Source document:
But the truth of the matter is, that’s not where the real work of being a writer comes in. Those fancy inks can’t be erased. The journals are a work of art that, for me, tend to be a bit intimidating. They’re so permanent — you can’t rip out their sewn-in pages and crossing out whole paragraphs just seems wrong when the page will last as long as the journal is intact.

No, give me a spiral-bound school notebook, 70 pages, wide ruled with a nice wide left margin. Don’t like how a story is going? Rip it out, and all that remains are the usual spiral-notebook confetti.

The notebooks are perfect for brainstorming, writing down random thoughts and images in the hopes of sparking a new story or column. Cross them out, draw arrows to connect thoughts, doodle little pictures- the sky’s the limit. Better yet, the unused lists can hang around in their cheap cardboard covers, waiting for inspiration to strike.

They’re inexpensive enough this time of year that I can have a separate book for each major writing project, or categories like this column, mystery stories or haiku poetry. And not so precious I won’t scrawl the project title across the front using a permanent marker.

Volunteers sort the donations from the 2023 Stuff-A-Bus campaign, and ready them for distribution to school districts.

And the medium of composition? No. 2 wooden pencils, the old-fashioned kind, with an extra big, pink eraser perched on top. They can be sharpened to perfection with those little handheld plastic pencil sharpeners that catch the curly, wood shavings and are on sale during August and September. I buy several so I can replace them when the sharpener blades grow dull along about January.

Cheap pocket folders hold my research notes, finished stories and publishing contracts.

And then there’s the sticky notes. I use them for everything from flagging information to look up, holes that need to be filled and marking places in writing books. I love to find the latest colors and use them to color coordinate notes and mark different categories of events: writing deadlines, doctor appointments and friends’ and family birthdays (as you may recall from a recent column, I love sending cards.)

As I said above, I may not have grandkids, but there’s always a school supply drive or two to further justify my obsession with shopping for school supplies. Case in point, the United Way Stuff-A-Bus campaign.

Information:
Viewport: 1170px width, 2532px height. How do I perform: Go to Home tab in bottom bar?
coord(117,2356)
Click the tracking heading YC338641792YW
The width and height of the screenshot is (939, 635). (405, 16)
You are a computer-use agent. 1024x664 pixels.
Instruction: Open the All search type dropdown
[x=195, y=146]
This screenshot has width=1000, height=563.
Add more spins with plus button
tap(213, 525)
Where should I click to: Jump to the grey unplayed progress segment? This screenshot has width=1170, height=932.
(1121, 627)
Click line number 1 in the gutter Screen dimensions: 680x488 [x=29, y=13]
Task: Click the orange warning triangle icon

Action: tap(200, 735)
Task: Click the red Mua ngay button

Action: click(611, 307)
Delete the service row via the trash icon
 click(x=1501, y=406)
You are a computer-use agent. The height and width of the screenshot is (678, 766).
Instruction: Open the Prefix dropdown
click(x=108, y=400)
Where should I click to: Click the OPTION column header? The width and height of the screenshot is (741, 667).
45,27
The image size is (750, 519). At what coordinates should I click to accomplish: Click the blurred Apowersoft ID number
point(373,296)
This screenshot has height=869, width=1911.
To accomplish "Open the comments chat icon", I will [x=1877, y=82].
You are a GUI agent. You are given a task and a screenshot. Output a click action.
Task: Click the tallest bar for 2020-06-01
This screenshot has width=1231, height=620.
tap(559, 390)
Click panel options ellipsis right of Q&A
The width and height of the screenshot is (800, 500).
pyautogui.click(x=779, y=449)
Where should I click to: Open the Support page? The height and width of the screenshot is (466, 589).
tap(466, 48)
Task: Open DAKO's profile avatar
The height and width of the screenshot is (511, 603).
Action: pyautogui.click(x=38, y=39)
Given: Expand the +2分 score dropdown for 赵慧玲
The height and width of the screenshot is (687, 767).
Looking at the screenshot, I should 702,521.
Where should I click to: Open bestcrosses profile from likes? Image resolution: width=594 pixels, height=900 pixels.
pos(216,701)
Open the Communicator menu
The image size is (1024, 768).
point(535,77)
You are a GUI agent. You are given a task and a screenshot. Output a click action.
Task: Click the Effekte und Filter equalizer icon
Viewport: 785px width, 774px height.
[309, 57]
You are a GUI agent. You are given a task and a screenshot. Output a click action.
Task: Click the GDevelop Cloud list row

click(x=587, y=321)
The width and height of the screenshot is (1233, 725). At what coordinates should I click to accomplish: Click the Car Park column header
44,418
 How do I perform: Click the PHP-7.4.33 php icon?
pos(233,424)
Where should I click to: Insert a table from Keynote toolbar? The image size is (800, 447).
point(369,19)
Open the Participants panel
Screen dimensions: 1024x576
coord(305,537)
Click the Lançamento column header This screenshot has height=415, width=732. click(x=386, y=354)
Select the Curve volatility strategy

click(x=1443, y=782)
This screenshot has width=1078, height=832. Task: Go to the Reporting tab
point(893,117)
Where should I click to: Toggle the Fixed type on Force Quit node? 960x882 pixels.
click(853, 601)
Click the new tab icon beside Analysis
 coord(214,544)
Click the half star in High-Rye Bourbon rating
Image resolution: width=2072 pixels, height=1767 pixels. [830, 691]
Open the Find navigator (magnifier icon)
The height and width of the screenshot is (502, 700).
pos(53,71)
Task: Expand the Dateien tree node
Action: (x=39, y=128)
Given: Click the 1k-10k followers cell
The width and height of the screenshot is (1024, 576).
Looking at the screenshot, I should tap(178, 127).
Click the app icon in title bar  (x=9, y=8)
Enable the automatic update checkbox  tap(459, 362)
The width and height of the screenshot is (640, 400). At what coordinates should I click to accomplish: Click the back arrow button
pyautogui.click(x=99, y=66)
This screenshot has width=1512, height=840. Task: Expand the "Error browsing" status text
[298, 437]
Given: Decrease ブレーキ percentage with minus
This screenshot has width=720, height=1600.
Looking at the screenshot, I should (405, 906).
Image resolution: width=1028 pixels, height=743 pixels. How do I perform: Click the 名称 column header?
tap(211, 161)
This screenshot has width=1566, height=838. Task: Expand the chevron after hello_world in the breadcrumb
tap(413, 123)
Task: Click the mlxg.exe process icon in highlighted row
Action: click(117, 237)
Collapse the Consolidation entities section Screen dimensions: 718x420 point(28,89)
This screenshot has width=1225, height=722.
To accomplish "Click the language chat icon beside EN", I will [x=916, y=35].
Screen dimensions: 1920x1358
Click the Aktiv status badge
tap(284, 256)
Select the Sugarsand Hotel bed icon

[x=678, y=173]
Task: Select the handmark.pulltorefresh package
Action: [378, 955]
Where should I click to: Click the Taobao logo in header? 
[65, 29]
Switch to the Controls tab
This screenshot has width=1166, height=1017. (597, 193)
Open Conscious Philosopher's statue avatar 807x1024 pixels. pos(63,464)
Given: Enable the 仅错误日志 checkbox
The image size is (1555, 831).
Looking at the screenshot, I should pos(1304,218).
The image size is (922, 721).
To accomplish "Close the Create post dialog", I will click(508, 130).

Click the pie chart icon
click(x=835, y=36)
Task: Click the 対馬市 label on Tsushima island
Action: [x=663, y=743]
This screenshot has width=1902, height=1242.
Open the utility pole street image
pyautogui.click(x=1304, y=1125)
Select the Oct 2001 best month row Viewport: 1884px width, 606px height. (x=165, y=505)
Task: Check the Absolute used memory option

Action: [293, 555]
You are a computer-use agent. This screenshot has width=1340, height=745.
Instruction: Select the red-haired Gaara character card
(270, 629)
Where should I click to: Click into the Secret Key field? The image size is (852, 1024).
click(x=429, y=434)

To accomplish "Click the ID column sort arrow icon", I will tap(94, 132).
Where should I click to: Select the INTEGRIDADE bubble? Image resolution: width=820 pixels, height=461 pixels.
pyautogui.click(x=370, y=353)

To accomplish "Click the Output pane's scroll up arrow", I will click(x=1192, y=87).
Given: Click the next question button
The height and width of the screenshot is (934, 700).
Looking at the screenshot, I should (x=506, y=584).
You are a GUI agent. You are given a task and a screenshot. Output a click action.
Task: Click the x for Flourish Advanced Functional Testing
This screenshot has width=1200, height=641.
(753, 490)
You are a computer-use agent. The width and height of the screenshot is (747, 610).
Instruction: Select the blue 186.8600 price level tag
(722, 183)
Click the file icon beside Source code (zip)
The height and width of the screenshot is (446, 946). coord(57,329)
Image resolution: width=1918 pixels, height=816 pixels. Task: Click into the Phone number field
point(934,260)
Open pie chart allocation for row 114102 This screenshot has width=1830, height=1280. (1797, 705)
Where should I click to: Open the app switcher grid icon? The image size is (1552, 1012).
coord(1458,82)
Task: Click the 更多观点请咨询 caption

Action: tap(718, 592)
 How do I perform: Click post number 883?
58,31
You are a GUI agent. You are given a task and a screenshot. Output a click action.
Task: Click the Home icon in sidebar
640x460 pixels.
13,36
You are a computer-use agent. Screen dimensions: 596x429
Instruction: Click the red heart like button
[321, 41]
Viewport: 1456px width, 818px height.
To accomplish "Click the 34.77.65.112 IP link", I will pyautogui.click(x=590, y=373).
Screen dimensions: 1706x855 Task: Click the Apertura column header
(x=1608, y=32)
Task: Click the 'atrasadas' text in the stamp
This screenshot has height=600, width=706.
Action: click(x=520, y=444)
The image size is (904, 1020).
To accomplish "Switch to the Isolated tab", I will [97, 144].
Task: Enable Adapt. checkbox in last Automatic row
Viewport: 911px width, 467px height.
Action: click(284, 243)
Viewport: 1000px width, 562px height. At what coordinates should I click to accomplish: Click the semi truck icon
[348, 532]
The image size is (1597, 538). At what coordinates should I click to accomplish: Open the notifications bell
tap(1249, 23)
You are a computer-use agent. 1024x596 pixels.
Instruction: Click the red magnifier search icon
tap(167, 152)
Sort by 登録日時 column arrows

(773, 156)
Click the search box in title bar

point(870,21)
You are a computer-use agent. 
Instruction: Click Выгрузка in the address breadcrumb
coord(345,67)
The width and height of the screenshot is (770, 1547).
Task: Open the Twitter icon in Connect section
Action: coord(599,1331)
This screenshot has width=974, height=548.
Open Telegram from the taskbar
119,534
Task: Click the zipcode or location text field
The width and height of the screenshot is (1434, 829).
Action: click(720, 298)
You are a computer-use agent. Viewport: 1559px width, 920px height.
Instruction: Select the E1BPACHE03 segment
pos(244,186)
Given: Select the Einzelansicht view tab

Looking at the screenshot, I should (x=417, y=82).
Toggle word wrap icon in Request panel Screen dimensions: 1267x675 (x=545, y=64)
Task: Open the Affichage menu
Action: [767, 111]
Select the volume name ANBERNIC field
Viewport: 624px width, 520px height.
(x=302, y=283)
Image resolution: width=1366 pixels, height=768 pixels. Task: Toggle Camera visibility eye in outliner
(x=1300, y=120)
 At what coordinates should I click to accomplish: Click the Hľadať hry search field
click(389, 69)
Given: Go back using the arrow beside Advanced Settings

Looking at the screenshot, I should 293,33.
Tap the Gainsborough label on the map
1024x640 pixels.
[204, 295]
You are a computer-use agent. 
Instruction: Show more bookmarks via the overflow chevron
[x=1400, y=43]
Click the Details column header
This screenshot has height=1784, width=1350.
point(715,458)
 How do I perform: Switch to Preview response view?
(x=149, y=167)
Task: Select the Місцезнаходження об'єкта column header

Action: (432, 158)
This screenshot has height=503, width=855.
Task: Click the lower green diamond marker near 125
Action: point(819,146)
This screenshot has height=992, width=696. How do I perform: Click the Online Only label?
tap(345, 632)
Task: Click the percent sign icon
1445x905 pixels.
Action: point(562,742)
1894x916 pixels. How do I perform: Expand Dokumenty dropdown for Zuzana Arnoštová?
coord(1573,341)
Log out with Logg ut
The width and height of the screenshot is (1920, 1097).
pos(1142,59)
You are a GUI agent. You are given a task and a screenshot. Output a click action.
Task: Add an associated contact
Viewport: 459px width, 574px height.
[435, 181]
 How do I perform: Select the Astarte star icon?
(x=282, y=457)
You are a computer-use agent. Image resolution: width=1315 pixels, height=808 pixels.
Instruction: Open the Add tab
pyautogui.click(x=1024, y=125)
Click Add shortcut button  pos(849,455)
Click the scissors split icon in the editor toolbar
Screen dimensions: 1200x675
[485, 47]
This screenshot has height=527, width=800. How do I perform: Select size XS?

Explore the material:
A) Please answer these from the piece about writing supplies:
(i) How many pages does the preferred spiral-bound notebook have?
(ii) What do the cheap pocket folders hold?
(iii) Around what month do the sharpener blades grow dull?
B) Continue the piece about writing supplies, starting after its final sentence about the United Way Stuff-A-Bus campaign.

Answer list:
A)
(i) 70 pages
(ii) Research notes, finished stories and publishing contracts
(iii) January

B)
Stuff-A-Bus was begun by the Oswego County United Way’s Success by 6 program in 2003 to help families to provide their children with the supplies necessary for learning. Their website tells us the program was created to fulfill two goals: to provide necessary supplies and to give community members a day to volunteer and give back.

As an employee at SUNY Oswego, I was involved during Success by 6’s early years, and Stuff-A-Bus is dear to my heart. I’ve tried to donate to Stuff-A-Bus in every year since.

They work with all nine school districts in the county and serve students at the elementary, middle school and high school levels.

According to United Way Executive Director Patrick Dewine, the program distributed 38,829 supplies to 1,652 students in 2023, equipping them for the chance of success in the academic year.

Any leftover supplies are boxed up and sent to each school building, where teachers can distribute them to students who may have just moved into the district or changed schools or otherwise missed the original distribution. So the numbers of kids helped are actually higher than that statistic.

The program has lists of necessary supplies, donation drop-off points and distribution locations on the United Way of Oswego County website: oswegounitedway.org.

Newly added to the wishlist are water bottles, snacks and headsets.

Buses will be set up for stuffing at various locations Wednesday, August 21. Several local grocery stores and pharmacies have bins to drop off donations for students whose families are struggling to get the tools kids for academic success.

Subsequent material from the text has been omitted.